### Task brief
Whenever a line below holds the word "column", copy that line.

[Stored data entries]
########################################
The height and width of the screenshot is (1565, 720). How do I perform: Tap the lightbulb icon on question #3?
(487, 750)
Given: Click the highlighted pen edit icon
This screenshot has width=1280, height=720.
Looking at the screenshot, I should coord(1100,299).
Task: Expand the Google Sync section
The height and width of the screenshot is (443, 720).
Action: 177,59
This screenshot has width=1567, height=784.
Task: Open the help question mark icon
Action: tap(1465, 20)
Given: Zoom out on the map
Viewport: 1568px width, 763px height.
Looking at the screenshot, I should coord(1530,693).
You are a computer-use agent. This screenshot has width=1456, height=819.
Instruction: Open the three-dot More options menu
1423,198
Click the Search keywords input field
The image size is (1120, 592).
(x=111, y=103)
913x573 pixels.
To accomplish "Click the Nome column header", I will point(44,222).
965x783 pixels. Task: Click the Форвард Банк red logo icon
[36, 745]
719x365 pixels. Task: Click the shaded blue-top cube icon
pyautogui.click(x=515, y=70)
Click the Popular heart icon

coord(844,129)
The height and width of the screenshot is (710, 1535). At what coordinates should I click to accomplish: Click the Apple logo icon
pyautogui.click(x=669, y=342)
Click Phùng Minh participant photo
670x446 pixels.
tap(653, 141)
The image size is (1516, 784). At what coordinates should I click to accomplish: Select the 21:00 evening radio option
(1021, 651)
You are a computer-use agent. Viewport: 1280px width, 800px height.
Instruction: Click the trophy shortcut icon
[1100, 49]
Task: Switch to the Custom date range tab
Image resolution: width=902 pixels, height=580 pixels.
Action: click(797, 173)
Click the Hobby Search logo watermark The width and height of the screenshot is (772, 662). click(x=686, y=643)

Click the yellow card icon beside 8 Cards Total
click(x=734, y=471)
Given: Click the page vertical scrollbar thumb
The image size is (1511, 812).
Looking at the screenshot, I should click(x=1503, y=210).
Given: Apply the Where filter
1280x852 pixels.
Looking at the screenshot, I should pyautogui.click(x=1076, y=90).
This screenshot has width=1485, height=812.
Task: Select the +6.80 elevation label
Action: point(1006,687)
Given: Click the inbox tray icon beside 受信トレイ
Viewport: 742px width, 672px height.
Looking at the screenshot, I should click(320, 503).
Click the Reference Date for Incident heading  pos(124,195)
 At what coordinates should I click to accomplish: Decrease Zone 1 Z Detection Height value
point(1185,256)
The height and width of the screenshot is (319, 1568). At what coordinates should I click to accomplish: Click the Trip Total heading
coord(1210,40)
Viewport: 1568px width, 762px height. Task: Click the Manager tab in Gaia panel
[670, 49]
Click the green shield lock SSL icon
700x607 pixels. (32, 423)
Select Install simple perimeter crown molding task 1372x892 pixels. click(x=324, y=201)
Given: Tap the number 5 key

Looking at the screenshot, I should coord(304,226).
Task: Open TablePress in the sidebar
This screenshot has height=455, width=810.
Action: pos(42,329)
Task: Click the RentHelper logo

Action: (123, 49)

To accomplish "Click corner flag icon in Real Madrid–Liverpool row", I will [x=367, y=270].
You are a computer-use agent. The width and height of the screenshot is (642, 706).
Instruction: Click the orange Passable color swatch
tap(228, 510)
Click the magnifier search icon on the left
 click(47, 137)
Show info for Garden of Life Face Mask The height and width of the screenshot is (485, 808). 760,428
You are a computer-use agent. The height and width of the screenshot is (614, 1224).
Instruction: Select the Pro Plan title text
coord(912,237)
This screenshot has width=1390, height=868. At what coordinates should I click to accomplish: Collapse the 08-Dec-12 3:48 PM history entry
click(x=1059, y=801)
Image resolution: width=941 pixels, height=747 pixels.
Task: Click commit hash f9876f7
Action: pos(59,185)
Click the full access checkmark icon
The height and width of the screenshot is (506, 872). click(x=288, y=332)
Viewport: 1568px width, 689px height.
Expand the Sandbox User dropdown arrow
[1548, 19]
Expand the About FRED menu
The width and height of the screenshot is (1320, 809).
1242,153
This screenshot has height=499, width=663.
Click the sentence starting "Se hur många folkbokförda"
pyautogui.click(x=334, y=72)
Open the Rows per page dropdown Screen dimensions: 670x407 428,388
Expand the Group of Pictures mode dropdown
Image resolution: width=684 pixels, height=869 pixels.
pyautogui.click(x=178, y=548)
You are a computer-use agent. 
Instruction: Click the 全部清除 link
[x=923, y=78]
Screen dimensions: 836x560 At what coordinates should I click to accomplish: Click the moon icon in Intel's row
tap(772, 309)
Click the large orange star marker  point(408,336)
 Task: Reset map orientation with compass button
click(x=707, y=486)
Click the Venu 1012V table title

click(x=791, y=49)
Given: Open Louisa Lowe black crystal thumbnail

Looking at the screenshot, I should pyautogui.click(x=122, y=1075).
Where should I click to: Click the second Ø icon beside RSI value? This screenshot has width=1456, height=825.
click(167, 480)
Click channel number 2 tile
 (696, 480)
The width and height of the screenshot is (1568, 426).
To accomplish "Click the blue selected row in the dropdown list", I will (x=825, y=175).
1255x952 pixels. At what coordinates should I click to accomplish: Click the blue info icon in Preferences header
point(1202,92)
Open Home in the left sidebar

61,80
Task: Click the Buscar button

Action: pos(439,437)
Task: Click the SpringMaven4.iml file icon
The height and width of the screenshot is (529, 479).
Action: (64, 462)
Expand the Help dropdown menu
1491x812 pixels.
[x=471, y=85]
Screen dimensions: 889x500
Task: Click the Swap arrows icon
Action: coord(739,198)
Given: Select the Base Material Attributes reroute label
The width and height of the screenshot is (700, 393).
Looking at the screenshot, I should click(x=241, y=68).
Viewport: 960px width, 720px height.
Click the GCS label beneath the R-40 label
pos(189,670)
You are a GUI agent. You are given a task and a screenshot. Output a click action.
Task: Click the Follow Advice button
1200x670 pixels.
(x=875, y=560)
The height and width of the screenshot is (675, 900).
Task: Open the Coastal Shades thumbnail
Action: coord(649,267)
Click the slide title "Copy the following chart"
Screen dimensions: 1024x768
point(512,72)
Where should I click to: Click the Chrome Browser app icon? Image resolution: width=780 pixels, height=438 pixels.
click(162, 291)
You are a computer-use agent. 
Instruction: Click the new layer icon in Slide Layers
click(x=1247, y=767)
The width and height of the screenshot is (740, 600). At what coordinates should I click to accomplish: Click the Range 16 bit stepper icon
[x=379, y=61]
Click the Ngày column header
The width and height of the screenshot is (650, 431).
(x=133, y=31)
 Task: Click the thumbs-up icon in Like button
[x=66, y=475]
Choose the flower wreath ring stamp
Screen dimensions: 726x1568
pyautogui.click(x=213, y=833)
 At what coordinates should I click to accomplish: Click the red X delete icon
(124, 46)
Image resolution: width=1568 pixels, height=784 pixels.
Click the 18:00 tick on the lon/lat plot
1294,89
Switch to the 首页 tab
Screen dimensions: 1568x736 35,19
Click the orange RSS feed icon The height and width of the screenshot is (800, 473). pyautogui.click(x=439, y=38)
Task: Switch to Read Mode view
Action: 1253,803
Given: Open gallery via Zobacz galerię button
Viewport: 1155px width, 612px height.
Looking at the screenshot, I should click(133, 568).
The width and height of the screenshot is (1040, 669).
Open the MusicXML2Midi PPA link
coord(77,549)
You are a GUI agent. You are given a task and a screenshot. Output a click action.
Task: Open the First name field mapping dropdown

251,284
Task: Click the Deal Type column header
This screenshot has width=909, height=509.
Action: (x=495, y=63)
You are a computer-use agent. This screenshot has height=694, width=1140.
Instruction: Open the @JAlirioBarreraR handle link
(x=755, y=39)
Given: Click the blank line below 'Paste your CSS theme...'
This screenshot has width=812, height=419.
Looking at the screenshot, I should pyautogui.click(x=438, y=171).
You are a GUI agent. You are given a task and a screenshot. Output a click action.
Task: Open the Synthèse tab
########################################
### Answer box
To accomplish "Click the Nome column header", I will point(44,222).
Click the Ngày column header
Task: Click the Deal Type column header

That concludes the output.